### EXERCISE INPUTS
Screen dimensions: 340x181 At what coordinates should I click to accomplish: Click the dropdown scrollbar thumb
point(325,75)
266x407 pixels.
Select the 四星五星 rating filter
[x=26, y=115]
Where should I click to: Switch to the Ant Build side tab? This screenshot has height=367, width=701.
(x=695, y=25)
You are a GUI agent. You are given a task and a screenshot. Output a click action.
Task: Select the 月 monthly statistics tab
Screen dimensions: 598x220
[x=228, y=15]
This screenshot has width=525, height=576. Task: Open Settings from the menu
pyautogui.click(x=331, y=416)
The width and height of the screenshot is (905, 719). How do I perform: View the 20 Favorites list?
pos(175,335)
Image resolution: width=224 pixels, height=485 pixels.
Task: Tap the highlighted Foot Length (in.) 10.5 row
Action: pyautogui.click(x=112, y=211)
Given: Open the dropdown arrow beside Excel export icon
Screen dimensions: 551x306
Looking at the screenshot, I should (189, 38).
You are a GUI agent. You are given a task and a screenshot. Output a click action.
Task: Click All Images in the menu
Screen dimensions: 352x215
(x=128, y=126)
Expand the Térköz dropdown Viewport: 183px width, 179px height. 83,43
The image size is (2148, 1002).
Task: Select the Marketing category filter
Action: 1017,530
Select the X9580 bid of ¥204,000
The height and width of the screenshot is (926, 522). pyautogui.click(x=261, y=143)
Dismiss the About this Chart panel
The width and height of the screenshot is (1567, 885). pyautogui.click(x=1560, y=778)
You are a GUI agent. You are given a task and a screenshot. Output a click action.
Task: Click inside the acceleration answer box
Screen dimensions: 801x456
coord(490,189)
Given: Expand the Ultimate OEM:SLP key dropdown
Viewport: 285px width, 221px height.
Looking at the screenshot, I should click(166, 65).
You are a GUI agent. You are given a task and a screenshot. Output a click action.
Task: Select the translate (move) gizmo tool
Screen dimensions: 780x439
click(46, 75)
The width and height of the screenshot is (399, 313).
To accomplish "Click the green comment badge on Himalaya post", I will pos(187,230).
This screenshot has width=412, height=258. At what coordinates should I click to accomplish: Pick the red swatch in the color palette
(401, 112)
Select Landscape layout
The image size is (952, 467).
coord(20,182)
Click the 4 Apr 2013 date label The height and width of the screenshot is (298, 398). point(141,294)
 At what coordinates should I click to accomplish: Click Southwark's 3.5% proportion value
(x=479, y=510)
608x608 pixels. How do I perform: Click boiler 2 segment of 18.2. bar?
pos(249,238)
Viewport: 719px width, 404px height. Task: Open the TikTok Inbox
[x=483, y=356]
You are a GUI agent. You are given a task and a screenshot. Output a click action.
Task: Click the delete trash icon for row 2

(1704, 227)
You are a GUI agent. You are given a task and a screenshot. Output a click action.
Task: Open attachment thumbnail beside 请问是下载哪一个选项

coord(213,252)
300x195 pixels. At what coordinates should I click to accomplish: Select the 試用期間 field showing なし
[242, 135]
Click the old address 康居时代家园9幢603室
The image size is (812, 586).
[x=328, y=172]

### WORK TASK
Retype the records above exactly, so that no line differs from its source.

### REPLY TO THE TASK
Screen dimensions: 340x181 At what coordinates should I click to accomplish: Click the dropdown scrollbar thumb
point(325,75)
266x407 pixels.
Select the 四星五星 rating filter
[x=26, y=115]
Where should I click to: Switch to the Ant Build side tab? This screenshot has height=367, width=701.
(x=695, y=25)
You are a GUI agent. You are given a task and a screenshot. Output a click action.
Task: Select the 月 monthly statistics tab
Screen dimensions: 598x220
[x=228, y=15]
This screenshot has width=525, height=576. Task: Open Settings from the menu
pyautogui.click(x=331, y=416)
The width and height of the screenshot is (905, 719). How do I perform: View the 20 Favorites list?
pos(175,335)
Image resolution: width=224 pixels, height=485 pixels.
Task: Tap the highlighted Foot Length (in.) 10.5 row
Action: pyautogui.click(x=112, y=211)
Given: Open the dropdown arrow beside Excel export icon
Screen dimensions: 551x306
Looking at the screenshot, I should (189, 38).
You are a GUI agent. You are given a task and a screenshot. Output a click action.
Task: Click All Images in the menu
Screen dimensions: 352x215
(x=128, y=126)
Expand the Térköz dropdown Viewport: 183px width, 179px height. 83,43
The image size is (2148, 1002).
Task: Select the Marketing category filter
Action: 1017,530
Select the X9580 bid of ¥204,000
The height and width of the screenshot is (926, 522). pyautogui.click(x=261, y=143)
Dismiss the About this Chart panel
The width and height of the screenshot is (1567, 885). pyautogui.click(x=1560, y=778)
You are a GUI agent. You are given a task and a screenshot. Output a click action.
Task: Click inside the acceleration answer box
Screen dimensions: 801x456
coord(490,189)
Given: Expand the Ultimate OEM:SLP key dropdown
Viewport: 285px width, 221px height.
Looking at the screenshot, I should click(166, 65).
You are a GUI agent. You are given a task and a screenshot. Output a click action.
Task: Select the translate (move) gizmo tool
Screen dimensions: 780x439
click(46, 75)
The width and height of the screenshot is (399, 313).
To accomplish "Click the green comment badge on Himalaya post", I will pos(187,230).
This screenshot has width=412, height=258. At what coordinates should I click to accomplish: Pick the red swatch in the color palette
(401, 112)
Select Landscape layout
The image size is (952, 467).
coord(20,182)
Click the 4 Apr 2013 date label The height and width of the screenshot is (298, 398). point(141,294)
 At what coordinates should I click to accomplish: Click Southwark's 3.5% proportion value
(x=479, y=510)
608x608 pixels. How do I perform: Click boiler 2 segment of 18.2. bar?
pos(249,238)
Viewport: 719px width, 404px height. Task: Open the TikTok Inbox
[x=483, y=356]
You are a GUI agent. You are given a task and a screenshot. Output a click action.
Task: Click the delete trash icon for row 2

(1704, 227)
You are a GUI agent. You are given a task and a screenshot. Output a click action.
Task: Open attachment thumbnail beside 请问是下载哪一个选项

coord(213,252)
300x195 pixels. At what coordinates should I click to accomplish: Select the 試用期間 field showing なし
[242, 135]
Click the old address 康居时代家园9幢603室
The image size is (812, 586).
[x=328, y=172]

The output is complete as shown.